If you find that no URL rewriting is happening at all, this may be because your rewriting script had an error in it. Load your output.pac file into a text editor and have a look at it. You may find that it contains a comment at the top explaining that ick-proxy was unable to parse your rewriting script, and giving an error message and a location in the source file. In that case, edit your rewriting script and fix the error, then ask ick-proxy to reload its configuration again and see if matters have improved.

Chapter 5: Specification of the Ick language

This section describes the Ick language, in which rewrite scripts are written.

In brief: the Ick language is roughly C-like, but simplified, and in particular it has a very simple type system which supports no compound types at all but does support arbitrarily sized strings as a basic type.

5.1 Syntax

The Ick language has basically C-like syntax.

At the top level, a source file consists of function definitions, variable declarations, and nothing else. A function definition is of the form

return-type function-name ( [ type param [ , type param ... ] ] )
{
    variable-declarations
    statements
}

and a variable declaration is of the form

type varname [ = expression ] [ , varname [ = expression ] ... ];

The only valid types are string, int and bool. The pseudo-type void may also be used as the return type of a function (indicating that the function returns no value at all), but not for any variable or function parameter.

(To declare a function with no arguments, the word void may be used between the parentheses in place of the parameter list, as an alternative syntax to simply leaving the parentheses empty.)

ick-proxy requires that scripts written in this language provide a function called ‘rewrite’, taking one string argument and returning a string. So the simplest possible rewrite script, which does nothing at all, might look like this:

string rewrite(string url)
{
    return url;
}

Comments in ick-proxy are like C and C++: either contained between ‘/*’ and ‘*/’ (without nesting), or between ‘//’ and the next newline.

5.2 Statements

Valid statements are listed below.

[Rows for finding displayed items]
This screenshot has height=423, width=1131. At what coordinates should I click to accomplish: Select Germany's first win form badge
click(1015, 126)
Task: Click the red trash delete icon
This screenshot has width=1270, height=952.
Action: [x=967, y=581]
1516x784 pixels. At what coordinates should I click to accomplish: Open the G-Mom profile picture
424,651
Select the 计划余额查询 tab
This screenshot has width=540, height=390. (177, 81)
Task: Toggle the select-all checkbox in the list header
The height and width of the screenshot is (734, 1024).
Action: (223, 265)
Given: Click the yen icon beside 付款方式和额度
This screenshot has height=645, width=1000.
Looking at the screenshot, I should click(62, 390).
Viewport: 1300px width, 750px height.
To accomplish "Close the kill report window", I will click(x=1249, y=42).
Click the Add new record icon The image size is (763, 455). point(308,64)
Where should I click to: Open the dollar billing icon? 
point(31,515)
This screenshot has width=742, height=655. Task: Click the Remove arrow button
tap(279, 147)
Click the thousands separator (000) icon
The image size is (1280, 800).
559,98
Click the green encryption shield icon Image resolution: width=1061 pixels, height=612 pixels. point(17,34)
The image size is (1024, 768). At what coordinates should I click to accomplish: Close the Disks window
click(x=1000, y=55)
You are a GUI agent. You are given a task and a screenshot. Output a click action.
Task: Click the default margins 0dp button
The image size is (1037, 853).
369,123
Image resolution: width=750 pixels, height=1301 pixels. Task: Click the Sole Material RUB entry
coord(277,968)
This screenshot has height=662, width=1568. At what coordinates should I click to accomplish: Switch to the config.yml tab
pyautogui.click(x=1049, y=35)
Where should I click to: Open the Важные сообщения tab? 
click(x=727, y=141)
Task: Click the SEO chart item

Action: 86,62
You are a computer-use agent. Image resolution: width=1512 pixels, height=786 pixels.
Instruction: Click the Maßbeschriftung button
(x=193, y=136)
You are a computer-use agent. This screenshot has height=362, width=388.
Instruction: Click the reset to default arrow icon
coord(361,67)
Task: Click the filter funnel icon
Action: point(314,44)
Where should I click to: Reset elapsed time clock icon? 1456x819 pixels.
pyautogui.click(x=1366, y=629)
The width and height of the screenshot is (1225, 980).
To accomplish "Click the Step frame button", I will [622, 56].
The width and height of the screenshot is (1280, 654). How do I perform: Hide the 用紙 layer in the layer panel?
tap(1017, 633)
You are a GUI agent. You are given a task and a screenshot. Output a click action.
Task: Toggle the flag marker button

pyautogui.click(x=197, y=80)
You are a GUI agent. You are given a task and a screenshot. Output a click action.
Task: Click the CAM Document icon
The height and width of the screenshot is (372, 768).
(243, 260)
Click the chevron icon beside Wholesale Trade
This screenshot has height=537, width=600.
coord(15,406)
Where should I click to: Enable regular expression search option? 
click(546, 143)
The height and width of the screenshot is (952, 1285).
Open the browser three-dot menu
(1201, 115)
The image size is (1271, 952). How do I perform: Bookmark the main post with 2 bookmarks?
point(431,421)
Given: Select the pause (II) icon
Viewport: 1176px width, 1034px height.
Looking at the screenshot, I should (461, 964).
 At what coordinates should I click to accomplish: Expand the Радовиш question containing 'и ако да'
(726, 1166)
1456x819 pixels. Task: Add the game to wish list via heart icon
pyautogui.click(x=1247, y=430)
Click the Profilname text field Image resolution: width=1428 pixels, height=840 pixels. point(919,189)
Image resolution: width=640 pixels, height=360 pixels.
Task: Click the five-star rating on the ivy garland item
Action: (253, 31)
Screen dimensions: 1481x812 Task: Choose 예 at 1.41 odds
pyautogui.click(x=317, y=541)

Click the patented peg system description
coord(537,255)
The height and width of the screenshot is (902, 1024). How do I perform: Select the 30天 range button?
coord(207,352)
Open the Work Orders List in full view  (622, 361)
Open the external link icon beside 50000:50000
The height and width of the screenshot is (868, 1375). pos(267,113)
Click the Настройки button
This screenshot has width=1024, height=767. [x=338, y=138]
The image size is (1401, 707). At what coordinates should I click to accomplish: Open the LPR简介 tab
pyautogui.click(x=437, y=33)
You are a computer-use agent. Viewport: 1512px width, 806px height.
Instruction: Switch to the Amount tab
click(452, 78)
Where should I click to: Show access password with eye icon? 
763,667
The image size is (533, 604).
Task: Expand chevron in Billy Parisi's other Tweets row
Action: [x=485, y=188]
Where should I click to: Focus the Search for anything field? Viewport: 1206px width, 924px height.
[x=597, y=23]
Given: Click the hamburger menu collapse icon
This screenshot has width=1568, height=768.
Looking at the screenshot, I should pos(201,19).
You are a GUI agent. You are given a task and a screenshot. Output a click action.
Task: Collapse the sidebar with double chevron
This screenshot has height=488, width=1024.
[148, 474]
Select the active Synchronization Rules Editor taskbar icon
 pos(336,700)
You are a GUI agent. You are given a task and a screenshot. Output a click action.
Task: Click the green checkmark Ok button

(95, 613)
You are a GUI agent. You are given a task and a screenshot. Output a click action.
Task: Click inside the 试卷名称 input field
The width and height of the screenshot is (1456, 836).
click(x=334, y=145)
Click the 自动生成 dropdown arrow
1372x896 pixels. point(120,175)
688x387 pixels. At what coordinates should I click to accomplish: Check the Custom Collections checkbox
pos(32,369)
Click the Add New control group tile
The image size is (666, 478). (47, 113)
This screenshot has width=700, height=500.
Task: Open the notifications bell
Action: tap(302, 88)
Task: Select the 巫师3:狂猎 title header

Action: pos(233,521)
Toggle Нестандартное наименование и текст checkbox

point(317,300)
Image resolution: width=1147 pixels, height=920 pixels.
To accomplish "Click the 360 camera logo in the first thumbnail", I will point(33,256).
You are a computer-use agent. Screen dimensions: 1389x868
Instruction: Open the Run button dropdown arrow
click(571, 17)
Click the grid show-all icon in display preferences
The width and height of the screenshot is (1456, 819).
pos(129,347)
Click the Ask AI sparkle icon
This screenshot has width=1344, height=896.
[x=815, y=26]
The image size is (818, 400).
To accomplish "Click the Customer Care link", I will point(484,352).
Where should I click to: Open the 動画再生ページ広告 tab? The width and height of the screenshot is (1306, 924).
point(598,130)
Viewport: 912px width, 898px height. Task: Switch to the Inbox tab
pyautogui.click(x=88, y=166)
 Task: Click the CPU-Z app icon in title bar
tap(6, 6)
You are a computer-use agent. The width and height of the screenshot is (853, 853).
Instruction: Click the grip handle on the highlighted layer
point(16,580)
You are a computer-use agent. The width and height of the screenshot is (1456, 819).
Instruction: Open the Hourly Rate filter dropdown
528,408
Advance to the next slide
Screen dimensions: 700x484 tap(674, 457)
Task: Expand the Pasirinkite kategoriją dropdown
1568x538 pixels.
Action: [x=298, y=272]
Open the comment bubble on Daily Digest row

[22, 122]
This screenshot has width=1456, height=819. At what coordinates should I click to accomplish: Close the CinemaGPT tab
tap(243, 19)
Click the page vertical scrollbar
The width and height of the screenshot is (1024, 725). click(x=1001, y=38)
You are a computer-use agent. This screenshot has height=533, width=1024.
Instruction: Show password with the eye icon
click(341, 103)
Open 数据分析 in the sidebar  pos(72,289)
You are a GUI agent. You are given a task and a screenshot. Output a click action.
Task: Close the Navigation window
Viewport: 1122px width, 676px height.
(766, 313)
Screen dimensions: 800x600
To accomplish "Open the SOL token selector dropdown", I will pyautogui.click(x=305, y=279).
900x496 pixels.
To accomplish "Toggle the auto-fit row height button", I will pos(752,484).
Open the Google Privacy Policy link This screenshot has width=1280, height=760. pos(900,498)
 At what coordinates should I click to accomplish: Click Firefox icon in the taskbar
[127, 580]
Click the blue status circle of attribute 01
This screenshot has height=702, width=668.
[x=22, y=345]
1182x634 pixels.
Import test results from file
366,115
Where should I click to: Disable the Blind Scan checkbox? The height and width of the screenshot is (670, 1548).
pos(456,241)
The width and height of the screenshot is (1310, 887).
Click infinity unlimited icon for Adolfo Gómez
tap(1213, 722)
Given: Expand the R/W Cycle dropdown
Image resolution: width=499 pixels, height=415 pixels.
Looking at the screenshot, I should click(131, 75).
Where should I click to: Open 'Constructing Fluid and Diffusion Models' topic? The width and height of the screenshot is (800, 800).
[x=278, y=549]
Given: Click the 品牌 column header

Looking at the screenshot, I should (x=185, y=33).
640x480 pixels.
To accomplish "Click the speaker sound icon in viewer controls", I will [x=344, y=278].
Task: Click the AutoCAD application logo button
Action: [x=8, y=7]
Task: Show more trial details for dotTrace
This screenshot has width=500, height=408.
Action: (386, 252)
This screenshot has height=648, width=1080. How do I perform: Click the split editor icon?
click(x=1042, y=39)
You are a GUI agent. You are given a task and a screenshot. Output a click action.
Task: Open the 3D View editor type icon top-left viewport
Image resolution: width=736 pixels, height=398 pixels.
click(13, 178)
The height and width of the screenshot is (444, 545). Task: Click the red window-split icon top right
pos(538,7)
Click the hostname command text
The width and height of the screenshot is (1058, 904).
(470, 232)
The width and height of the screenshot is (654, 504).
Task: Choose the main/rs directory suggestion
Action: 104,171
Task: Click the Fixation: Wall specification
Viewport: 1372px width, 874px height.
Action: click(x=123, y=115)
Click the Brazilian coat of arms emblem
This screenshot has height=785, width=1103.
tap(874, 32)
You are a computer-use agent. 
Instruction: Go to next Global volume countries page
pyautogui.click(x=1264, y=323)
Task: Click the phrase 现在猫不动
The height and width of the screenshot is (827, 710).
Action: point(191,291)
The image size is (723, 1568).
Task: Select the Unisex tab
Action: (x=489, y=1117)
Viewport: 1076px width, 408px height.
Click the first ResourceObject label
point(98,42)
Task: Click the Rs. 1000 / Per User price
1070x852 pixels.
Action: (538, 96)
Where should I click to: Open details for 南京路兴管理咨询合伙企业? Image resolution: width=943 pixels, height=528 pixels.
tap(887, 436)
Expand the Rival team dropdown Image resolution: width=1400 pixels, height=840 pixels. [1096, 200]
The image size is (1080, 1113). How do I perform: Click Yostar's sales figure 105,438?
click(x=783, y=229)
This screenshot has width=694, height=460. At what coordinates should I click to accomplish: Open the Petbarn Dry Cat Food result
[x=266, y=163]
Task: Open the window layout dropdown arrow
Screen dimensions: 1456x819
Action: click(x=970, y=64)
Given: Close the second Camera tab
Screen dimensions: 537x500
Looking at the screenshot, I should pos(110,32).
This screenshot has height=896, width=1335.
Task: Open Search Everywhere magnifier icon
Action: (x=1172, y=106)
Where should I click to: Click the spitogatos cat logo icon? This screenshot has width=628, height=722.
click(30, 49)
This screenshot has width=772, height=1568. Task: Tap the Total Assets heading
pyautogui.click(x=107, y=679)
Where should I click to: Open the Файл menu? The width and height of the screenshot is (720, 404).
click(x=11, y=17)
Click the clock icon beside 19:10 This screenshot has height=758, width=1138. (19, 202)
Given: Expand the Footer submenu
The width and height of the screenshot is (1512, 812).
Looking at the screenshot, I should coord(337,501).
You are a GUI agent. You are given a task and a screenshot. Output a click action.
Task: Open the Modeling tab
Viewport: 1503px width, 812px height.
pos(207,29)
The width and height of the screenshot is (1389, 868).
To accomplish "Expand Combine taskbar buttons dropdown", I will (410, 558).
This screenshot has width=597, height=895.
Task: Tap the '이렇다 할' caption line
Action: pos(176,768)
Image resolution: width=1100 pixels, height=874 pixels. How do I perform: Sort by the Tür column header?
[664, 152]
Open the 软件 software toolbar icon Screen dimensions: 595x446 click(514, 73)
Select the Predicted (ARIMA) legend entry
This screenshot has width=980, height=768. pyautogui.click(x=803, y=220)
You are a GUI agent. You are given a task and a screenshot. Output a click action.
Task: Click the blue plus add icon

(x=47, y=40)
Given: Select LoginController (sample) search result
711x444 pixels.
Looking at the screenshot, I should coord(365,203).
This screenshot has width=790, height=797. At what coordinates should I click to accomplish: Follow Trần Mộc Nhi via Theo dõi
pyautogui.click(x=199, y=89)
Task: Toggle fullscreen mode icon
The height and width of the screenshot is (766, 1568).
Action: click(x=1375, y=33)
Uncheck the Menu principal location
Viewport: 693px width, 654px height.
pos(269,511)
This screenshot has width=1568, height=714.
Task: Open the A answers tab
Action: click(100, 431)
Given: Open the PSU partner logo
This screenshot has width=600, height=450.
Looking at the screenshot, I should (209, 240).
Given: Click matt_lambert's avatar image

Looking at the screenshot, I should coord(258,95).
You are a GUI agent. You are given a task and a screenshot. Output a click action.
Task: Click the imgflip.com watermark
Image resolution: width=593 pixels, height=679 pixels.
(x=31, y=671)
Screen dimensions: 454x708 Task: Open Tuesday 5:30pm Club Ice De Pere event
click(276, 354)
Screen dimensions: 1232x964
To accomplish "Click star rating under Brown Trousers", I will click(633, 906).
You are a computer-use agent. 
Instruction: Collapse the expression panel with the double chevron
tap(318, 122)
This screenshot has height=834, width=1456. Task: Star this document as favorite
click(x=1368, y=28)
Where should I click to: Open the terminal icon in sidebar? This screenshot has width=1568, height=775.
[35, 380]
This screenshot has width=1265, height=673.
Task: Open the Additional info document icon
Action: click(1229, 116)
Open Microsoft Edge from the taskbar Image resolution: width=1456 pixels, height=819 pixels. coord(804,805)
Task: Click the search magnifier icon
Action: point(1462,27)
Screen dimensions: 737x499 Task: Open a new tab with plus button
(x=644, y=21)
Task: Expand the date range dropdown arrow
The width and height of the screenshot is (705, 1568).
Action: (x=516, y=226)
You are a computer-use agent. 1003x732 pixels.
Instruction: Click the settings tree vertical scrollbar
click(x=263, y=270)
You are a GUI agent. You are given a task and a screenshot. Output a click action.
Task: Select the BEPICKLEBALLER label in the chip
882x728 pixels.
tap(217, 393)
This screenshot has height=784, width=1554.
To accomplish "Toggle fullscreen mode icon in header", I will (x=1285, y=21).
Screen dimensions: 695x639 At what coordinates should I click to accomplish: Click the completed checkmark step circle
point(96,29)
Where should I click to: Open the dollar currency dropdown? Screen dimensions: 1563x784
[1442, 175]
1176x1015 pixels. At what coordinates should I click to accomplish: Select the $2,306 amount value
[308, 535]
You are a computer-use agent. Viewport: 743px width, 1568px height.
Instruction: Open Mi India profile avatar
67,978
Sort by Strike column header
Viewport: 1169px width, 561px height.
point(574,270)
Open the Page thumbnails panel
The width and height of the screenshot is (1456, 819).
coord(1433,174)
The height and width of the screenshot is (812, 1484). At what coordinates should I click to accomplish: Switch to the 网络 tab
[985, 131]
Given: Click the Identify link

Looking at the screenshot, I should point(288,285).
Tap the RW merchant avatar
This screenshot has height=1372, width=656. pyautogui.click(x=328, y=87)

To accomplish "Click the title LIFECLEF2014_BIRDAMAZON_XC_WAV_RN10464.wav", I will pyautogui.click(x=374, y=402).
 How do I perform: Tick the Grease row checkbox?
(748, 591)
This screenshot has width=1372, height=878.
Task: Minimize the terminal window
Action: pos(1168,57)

- REQUIRED WORK -
1/ Translate this sentence from the Ick language specification into French: "The only valid types are string, int and bool."
2/ Pick up the Ick language specification after its final sentence and carry on with the list of valid statements.
The rows play no part in what is asked here.

- EXPECTED RESULTS -
1/ Les seuls types valides sont string, int et bool.

2/
5.2.1 Expression statements

The statement

    expression;

has the effect of evaluating the expression, including any side effects, and ignoring its result (if any). This type of statement can be used to perform assignments, increments and decrements, function calls, or a combination of those.

5.2.2 Return statements

The statement

    return [ expression ];

immediately terminates the current instance of the function in which it is invoked. If an expression is supplied, then its value is the return value of the function (and the type of the expression must be the same as the function's return type, which must not be void). If no expression is supplied, then no value is returned (and the function's return type must be void).

5.2.3 Break and continue statements

The statements

    break;
    continue;

must be contained within at least one loop construction (if, while, for or do). Both of them immediately terminate the current iteration of the innermost loop containing them; break also terminates the entire loop, whereas continue merely causes the next iteration to begin.

5.2.4 If statements

The statement

    if (expression) then-statement [ else else-statement ]

evaluates expression (which must have boolean type). If the result is true, it runs then-statement; otherwise it runs else-statement if provided.

5.2.5 While statements

The statement

    while (expression) statement

evaluates expression (which must have boolean type). If the result is false, it does nothing further. If the result is true, it runs statement, and then starts all over again (evaluating expression again, and potentially continuing to loop).

5.2.6 Do statements

The statement

    do statement while (expression);

first runs statement. Then it evaluates expression (which must have boolean type). If the result is false, it does nothing further; otherwise, it starts all over again (running statement again, and potentially continuing to loop).

5.2.7 For statements

The statement

    for ( [ expr1 ] ; [ expr2 ] ; [ expr3 ] ) statement

starts by evaluating expr1 and ignoring any result.

Next it evaluates expr2, which must have boolean type. If the result is false, it does nothing further. If the result is true, it runs statement, then evaluates expr3 and ignores any result, and then goes back to the evaluation of expr2, potentially continuing to loop.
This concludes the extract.